Health Care Law

Value-Based Care vs Managed Care: Payments, Overlap, and Outcomes

Learn how value-based care and managed care differ in payment models and outcomes, where they overlap, and why the line between them is blurring.

Value-based care and managed care are two distinct approaches to organizing and paying for health care in the United States, though they overlap in practice and are increasingly intertwined. Managed care controls costs by channeling patients through defined provider networks and paying insurers a fixed monthly amount per enrollee. Value-based care ties provider payment to measurable health outcomes — things like readmission rates, infection rates, and patient-reported experience — rather than the volume of services delivered. Understanding how each works, where they diverge, and how they interact matters because most Americans receive care through one or both systems.

How Managed Care Works

Managed care emerged in the 1970s and expanded rapidly through the 1980s and 1990s as a response to runaway health care spending under the traditional fee-for-service system, where providers were paid for every test, visit, and procedure they performed. The Health Maintenance Organization Act of 1973 established a federal program to support the development of HMOs as alternatives to conventional insurance.1National Library of Medicine. Managed Care Organizations By the mid-1990s, Medicare HMO enrollment had doubled, reaching 4.1 million beneficiaries.2National Center for Biotechnology Information. Medicare and the Health Maintenance Organization

The basic structure works like this: a managed care organization — a private insurer — contracts with a network of doctors, hospitals, and pharmacies. The insurer receives a set per-member, per-month capitation payment to cover a defined set of benefits for each enrollee.3Medicaid.gov. Managed Care That fixed payment creates a financial incentive for the insurer to keep total spending below the capitation rate. To do that, managed care organizations use tools like provider network restrictions, utilization review, prior authorization requirements, and medication formularies.1National Library of Medicine. Managed Care Organizations

The most common managed care plan types are:

  • HMOs (Health Maintenance Organizations): Require members to choose an in-network primary care provider who coordinates referrals; generally cover only in-network care.
  • PPOs (Preferred Provider Organizations): Allow members to see both in-network and out-of-network providers without referrals, though out-of-network care costs more.
  • POS (Point-of-Service) plans: A hybrid that requires a primary care provider but permits in-network specialist visits without referrals.
  • EPOs (Exclusive Provider Organizations): Allow in-network access without referrals but provide no out-of-network coverage.1National Library of Medicine. Managed Care Organizations

Managed care now dominates the Medicaid program, covering 78% of beneficiaries as of 2024. Five parent companies — Centene, UnitedHealth Group, Elevance, Molina, and Aetna/CVS — account for 47% of all Medicaid MCO enrollment.4KFF. 10 Things to Know About Medicaid Managed Care In Medicare, the managed care equivalent is Medicare Advantage (Part C), in which private plans administer benefits under contract with the federal government.

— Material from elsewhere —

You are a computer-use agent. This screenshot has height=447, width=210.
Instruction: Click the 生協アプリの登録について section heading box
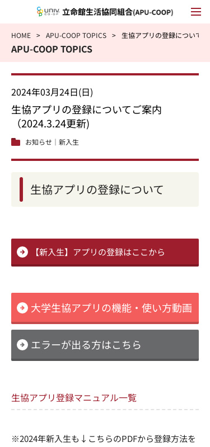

How Value-Based Care Works

Value-based care is a framework for reimbursing providers based on the quality and efficiency of the care they deliver, rather than its volume. The Centers for Medicare and Medicaid Services defines value-based programs as initiatives that “reward health care providers with incentive payments for the quality of care they give to people with Medicare,” organized around three aims: better care for individuals, better health for populations, and lower cost.5CMS. Value-Based Programs

In practice, this means tying a portion of a provider’s payment to measurable performance. Hospitals and clinicians that meet or exceed targets on metrics like mortality rates, infection rates, readmission rates, and patient satisfaction scores earn financial bonuses. Those that fall short face payment reductions. The Affordable Care Act and the Medicare Access and CHIP Reauthorization Act (MACRA) established the major programs that operationalize this concept:5CMS. Value-Based Programs

  • Hospital Value-Based Purchasing (HVBP): Scores hospitals on clinical outcomes, safety, efficiency, and patient experience, then redistributes a portion of payments from low performers to high performers.
  • Hospital Readmissions Reduction Program (HRRP): Penalizes hospitals with higher-than-expected 30-day readmission rates for conditions like heart failure and pneumonia.
  • Hospital-Acquired Condition Reduction Program (HACRP): Imposes a 1% payment reduction on hospitals in the bottom 25% for patient safety events.
  • Merit-based Incentive Payment System (MIPS): Adjusts physician payments based on quality, cost, improvement activities, and use of health information technology.
  • Alternative Payment Models (APMs): Include shared savings programs, bundled payment models, and other arrangements where providers accept some financial accountability for patient outcomes.6National Library of Medicine. Value-Based Health Care

The Payment Model Spectrum

Fee-for-service, managed care, and value-based care are not three entirely separate systems. They sit on a spectrum of payment reform, and in the current health care landscape, elements of all three often coexist within a single provider’s revenue stream.

The Health Care Payment Learning and Action Network (HCP-LAN) framework — used by private payers and at least 12 state Medicaid agencies — classifies payment models into four categories along this spectrum:7HCP-LAN. APM Framework

  • Category 1 — Fee-for-service with no link to quality: Traditional volume-based payment.
  • Category 2 — Fee-for-service linked to quality: Still volume-based, but with bonuses or penalties tied to reporting or performance (pay-for-performance).
  • Category 3 — APMs built on fee-for-service architecture: Shared savings (upside risk only) or shared savings and losses (two-sided risk), including episode-based bundled payments.
  • Category 4 — Population-based payment: The most advanced level, including condition-specific capitation and comprehensive global budgets where payment is prospective and not tied to individual claims.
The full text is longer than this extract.